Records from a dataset
########
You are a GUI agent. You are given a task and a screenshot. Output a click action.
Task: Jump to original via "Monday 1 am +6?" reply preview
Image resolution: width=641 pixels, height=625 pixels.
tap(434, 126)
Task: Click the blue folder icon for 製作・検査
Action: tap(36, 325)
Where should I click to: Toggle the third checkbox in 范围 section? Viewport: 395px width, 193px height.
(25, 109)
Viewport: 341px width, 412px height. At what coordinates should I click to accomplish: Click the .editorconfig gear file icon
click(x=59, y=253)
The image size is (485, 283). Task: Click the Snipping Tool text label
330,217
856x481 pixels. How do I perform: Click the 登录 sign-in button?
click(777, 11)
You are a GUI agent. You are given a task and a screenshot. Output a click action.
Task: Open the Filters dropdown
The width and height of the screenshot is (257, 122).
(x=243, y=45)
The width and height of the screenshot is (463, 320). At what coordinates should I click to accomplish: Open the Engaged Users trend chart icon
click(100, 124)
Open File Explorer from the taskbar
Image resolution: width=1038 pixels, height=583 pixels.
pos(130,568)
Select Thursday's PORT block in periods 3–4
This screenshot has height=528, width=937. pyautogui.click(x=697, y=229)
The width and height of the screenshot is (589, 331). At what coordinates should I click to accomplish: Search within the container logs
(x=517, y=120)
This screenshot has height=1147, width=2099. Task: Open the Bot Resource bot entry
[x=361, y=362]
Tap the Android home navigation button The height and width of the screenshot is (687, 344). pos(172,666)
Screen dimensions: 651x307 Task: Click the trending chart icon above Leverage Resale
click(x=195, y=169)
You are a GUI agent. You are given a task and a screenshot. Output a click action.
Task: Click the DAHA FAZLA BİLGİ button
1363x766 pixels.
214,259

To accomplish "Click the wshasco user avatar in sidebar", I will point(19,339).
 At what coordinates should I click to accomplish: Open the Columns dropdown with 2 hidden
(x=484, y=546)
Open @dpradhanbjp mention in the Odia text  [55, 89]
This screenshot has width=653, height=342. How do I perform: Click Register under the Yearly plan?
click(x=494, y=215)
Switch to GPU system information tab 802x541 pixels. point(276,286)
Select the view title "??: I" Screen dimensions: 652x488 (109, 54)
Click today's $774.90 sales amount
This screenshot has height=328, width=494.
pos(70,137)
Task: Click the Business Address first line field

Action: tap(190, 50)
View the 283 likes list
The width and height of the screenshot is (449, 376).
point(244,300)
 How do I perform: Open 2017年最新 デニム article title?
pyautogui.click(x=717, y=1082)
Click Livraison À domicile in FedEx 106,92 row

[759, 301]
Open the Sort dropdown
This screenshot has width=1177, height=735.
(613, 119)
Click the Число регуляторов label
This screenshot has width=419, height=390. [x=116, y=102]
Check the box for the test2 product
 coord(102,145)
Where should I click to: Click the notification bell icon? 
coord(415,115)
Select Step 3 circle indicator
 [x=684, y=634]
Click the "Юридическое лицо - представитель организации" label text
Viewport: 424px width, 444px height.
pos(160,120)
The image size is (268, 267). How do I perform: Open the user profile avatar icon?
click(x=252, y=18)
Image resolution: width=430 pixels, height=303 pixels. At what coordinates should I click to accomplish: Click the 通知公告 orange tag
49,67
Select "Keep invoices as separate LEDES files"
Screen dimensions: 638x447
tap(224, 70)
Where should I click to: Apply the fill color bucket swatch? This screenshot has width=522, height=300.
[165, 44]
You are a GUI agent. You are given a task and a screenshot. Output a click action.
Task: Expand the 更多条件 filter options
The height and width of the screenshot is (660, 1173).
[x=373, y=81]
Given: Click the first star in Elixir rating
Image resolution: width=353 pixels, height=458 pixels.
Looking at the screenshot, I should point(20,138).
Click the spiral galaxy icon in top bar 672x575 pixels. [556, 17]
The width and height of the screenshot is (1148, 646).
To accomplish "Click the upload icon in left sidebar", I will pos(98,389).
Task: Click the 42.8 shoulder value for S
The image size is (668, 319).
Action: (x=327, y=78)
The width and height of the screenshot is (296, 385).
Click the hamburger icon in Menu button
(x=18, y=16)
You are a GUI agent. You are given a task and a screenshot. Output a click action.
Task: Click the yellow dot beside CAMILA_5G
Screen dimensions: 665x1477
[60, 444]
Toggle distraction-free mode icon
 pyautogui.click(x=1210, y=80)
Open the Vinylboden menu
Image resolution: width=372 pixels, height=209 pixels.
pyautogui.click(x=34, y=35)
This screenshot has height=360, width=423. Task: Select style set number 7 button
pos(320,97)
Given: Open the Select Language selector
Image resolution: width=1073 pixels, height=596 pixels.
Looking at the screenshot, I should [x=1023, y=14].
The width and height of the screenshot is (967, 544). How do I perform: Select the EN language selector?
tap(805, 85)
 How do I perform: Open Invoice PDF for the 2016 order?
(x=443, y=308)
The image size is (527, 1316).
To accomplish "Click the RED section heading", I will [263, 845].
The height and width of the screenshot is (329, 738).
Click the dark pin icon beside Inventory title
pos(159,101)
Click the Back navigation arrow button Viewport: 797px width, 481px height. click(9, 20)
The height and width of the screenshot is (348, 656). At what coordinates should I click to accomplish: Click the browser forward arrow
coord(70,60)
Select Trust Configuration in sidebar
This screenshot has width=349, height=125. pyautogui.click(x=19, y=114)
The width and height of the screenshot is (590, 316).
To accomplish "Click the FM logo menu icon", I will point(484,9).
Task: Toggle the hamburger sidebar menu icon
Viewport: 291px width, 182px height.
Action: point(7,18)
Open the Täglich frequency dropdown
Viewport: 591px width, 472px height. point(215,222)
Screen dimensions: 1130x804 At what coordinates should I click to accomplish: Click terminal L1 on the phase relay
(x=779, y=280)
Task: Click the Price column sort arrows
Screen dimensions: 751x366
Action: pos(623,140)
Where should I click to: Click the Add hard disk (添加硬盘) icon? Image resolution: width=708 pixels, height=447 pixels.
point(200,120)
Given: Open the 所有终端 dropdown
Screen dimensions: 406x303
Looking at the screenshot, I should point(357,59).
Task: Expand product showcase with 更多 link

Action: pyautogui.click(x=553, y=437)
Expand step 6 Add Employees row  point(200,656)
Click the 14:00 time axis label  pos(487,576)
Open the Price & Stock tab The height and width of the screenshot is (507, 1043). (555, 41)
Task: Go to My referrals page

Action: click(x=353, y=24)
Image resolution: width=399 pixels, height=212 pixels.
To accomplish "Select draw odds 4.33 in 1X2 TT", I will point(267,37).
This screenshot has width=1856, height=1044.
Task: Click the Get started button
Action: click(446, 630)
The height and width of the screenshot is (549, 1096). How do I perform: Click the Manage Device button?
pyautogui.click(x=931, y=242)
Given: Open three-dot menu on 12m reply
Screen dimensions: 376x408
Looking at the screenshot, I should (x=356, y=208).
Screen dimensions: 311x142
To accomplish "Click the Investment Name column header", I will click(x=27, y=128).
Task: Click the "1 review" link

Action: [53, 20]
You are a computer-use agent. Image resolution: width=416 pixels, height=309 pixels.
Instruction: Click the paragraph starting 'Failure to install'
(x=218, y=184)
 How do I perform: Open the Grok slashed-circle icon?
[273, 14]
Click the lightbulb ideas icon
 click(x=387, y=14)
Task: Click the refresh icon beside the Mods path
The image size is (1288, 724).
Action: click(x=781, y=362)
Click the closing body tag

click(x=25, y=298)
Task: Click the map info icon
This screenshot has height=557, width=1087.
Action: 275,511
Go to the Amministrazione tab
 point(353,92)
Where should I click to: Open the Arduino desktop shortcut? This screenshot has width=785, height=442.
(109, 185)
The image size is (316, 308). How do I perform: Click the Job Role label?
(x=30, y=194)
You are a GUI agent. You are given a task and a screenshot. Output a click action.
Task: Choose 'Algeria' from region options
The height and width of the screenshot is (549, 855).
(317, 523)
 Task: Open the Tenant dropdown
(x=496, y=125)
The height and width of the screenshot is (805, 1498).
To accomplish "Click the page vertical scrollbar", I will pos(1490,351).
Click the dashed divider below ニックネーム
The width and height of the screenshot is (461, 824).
########
Give every line of the rows above, from the line containing "Given: Open the Select Language selector" down to the line containing "point(200,120)", as a JSON list of strings, one string per line, with both end lines included and blank lines left out.

[
  "Given: Open the Select Language selector",
  "Image resolution: width=1073 pixels, height=596 pixels.",
  "Looking at the screenshot, I should [x=1023, y=14].",
  "The width and height of the screenshot is (967, 544). How do I perform: Select the EN language selector?",
  "tap(805, 85)",
  " How do I perform: Open Invoice PDF for the 2016 order?",
  "(x=443, y=308)",
  "The image size is (527, 1316).",
  "To accomplish \"Click the RED section heading\", I will [263, 845].",
  "The height and width of the screenshot is (329, 738).",
  "Click the dark pin icon beside Inventory title",
  "pos(159,101)",
  "Click the Back navigation arrow button Viewport: 797px width, 481px height. click(9, 20)",
  "The height and width of the screenshot is (348, 656). At what coordinates should I click to accomplish: Click the browser forward arrow",
  "coord(70,60)",
  "Select Trust Configuration in sidebar",
  "This screenshot has width=349, height=125. pyautogui.click(x=19, y=114)",
  "The width and height of the screenshot is (590, 316).",
  "To accomplish \"Click the FM logo menu icon\", I will point(484,9).",
  "Task: Toggle the hamburger sidebar menu icon",
  "Viewport: 291px width, 182px height.",
  "Action: point(7,18)",
  "Open the Täglich frequency dropdown",
  "Viewport: 591px width, 472px height. point(215,222)",
  "Screen dimensions: 1130x804 At what coordinates should I click to accomplish: Click terminal L1 on the phase relay",
  "(x=779, y=280)",
  "Task: Click the Price column sort arrows",
  "Screen dimensions: 751x366",
  "Action: pos(623,140)",
  "Where should I click to: Click the Add hard disk (添加硬盘) icon? Image resolution: width=708 pixels, height=447 pixels.",
  "point(200,120)"
]